I can still remember my child’s indignation upon hearing this – the kind of indignation which is holy. It is certain and sure, having all the moral authority of innocence: that protests against the fatuous carelessness of adults, that refuses to give up its sensitivity to what is beautiful and true, that will not trade what it knows for all the horrid conformity that reconciles us to man’s endlessly brutish relations with life. I knew that what those boys had done was desecration. And I knew this despite the fact that I was no saint. I used to pour salt on slugs in the backyard, and go out of my way to stomp ants as I walked on the pavement.

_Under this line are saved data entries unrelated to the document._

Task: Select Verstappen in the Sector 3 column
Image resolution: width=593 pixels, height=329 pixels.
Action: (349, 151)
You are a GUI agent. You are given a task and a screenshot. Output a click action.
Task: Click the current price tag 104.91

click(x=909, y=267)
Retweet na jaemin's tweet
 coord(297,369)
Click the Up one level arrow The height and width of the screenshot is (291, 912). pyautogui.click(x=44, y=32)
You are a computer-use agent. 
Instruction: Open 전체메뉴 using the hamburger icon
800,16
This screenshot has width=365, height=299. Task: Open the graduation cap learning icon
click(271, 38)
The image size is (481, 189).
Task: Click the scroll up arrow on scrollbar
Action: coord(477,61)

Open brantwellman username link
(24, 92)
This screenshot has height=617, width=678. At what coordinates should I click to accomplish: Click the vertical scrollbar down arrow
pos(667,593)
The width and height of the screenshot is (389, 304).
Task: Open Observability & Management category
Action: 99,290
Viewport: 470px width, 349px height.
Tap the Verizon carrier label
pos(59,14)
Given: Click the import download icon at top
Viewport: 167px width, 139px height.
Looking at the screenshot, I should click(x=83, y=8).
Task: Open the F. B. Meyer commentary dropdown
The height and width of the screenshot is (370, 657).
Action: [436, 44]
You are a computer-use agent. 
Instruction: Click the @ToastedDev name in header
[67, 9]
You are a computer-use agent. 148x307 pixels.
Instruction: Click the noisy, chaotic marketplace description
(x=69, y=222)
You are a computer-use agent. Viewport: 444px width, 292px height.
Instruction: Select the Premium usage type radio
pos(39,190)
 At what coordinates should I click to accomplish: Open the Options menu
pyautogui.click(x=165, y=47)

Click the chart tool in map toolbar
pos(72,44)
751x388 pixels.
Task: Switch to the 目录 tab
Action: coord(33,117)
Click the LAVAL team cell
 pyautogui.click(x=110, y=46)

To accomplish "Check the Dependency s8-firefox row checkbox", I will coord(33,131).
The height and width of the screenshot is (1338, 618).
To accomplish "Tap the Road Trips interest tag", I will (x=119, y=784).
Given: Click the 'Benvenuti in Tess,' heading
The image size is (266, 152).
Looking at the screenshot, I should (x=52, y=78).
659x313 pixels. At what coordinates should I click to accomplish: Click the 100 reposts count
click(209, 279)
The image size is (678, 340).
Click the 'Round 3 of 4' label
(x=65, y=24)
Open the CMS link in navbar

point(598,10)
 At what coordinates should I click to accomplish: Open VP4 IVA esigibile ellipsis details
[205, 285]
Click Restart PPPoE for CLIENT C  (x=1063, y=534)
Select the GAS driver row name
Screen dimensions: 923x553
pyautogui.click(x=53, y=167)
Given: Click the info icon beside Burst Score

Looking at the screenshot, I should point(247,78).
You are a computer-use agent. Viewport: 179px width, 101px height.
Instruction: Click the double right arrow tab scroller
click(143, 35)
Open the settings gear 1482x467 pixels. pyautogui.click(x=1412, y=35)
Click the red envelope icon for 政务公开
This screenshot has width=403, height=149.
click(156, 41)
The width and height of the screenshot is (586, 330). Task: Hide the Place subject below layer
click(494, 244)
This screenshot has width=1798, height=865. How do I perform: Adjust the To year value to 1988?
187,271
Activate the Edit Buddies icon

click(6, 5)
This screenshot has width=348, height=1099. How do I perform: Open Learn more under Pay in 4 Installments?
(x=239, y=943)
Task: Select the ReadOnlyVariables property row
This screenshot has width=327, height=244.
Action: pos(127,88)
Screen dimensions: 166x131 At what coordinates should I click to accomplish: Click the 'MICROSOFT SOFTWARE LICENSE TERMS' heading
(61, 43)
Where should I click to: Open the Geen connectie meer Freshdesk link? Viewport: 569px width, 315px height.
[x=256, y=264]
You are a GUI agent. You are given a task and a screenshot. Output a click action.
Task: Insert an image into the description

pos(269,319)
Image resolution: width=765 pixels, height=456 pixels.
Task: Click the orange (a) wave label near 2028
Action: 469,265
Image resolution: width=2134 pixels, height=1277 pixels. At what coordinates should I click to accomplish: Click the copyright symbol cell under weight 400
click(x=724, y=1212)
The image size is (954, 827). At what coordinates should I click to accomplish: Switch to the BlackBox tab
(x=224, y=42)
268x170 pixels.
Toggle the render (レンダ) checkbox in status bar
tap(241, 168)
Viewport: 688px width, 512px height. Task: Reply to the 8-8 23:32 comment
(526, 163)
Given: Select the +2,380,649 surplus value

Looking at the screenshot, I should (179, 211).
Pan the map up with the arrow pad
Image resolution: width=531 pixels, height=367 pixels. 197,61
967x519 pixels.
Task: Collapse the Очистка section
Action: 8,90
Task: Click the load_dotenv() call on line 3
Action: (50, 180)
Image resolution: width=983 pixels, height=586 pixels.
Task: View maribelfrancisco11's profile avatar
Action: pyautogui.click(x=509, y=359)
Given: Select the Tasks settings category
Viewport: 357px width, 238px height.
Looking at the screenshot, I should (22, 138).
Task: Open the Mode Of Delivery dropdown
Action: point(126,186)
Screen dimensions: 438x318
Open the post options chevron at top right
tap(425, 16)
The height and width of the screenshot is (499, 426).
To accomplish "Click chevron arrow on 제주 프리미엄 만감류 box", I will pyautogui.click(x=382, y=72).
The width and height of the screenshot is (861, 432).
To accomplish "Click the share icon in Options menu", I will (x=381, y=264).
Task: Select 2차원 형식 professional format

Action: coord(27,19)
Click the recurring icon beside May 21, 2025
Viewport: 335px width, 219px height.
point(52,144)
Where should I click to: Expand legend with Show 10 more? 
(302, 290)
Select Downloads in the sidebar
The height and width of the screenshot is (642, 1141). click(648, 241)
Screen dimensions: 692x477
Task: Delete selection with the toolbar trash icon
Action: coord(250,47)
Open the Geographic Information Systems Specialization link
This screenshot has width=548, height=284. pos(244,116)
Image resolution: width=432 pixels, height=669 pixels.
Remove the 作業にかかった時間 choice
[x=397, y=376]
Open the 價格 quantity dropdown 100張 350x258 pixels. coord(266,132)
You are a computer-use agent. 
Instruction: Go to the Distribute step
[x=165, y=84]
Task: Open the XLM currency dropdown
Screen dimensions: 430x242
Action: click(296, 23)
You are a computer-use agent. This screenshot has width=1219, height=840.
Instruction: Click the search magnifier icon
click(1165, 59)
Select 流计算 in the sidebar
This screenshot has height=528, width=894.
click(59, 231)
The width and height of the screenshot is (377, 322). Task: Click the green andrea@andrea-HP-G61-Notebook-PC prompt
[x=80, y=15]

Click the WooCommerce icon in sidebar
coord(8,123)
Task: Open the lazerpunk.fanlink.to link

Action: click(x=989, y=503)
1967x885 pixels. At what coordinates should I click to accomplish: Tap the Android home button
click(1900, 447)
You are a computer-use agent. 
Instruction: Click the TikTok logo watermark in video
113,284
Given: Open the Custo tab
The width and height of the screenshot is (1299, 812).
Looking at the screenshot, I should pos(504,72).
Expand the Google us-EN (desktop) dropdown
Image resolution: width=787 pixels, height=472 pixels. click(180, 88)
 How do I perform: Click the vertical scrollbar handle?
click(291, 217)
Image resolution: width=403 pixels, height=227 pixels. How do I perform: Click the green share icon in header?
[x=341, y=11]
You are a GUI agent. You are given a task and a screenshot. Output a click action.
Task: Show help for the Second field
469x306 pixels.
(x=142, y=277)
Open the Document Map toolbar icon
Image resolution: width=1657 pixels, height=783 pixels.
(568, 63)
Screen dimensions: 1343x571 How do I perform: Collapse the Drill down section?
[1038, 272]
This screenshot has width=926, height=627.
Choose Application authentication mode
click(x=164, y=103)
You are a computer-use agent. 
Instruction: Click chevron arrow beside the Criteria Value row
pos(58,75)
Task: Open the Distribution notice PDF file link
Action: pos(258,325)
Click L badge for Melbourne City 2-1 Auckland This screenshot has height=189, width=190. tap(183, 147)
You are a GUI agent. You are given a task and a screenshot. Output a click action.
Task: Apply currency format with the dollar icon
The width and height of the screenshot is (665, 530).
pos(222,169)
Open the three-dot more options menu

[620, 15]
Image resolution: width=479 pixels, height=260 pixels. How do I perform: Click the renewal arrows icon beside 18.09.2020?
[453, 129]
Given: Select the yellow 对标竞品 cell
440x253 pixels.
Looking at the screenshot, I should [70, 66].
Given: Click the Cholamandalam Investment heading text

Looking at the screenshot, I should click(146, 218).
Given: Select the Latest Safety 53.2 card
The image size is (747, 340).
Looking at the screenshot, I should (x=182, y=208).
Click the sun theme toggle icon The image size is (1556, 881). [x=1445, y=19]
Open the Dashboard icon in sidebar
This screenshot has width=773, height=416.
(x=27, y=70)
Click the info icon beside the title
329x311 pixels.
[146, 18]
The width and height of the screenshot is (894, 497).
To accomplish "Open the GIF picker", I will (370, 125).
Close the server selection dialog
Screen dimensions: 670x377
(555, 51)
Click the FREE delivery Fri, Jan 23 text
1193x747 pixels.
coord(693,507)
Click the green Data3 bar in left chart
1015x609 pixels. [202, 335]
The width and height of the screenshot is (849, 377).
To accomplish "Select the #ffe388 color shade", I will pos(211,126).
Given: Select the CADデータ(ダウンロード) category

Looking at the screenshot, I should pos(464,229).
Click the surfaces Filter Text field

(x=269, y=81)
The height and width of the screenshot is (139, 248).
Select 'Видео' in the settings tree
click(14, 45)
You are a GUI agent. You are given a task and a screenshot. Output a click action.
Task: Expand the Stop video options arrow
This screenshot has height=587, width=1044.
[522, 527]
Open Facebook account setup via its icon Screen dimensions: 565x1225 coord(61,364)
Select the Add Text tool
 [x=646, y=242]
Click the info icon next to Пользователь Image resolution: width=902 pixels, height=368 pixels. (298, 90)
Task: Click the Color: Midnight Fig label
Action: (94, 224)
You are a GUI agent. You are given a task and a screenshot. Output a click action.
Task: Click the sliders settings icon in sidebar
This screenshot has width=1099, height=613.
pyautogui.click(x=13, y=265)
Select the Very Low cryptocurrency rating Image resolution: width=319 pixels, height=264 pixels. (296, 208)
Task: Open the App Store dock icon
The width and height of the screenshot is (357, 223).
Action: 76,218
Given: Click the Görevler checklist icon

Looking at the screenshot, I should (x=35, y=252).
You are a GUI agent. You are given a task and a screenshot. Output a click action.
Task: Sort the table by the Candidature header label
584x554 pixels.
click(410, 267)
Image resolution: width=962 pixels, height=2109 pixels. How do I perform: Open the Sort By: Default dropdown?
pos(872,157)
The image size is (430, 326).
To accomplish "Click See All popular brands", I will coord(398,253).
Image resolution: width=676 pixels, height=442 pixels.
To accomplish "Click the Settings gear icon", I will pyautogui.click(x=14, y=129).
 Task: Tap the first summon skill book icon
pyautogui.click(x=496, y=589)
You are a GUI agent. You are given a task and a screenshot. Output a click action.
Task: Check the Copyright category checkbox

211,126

But in this instance I knew something terrible had been done. Perhaps it was because it had happened in the Catskills – a place I had seen only a few times but knew that I loved – or, in the terms of childhood, knew was sacred.
Years have only convinced me even more of that childhood intuition. Now, indeed, I try to expand it with principle: I know I am at my best when I catch the moths who fly into my cabin and let them out, even if I do not always feel like going to the effort. I know that we must shape our lives always to nourish and respect and cherish the lives around us. Once I saw a friend working to coax a fly in my cabin toward a hole in my windowscreen, and I saw in an instant how lovely she was. That sense of the sanctity of life is our highest opinion: we do not always live it, but when we do we can feel how the belief elevates us. And we may call in facts to make the case for such a belief: when you think about the fact that you can go not just a million, not just a billion, not just a trillion, but twenty-five trillion miles into space – the distance to Alpha Centauri, the nearest star – and not come upon anything living at all, not so much as a mosquito or a duckweed – and likely you can go not trillions but quadrillions of miles into the lifelessness that surrounds us without coming upon anything alive – is that not scarcity enough to make life precious? Does not that backdrop make every living thing on earth with us valuable? Indeed, apart from life there is no value at all. Is this not completely obvious?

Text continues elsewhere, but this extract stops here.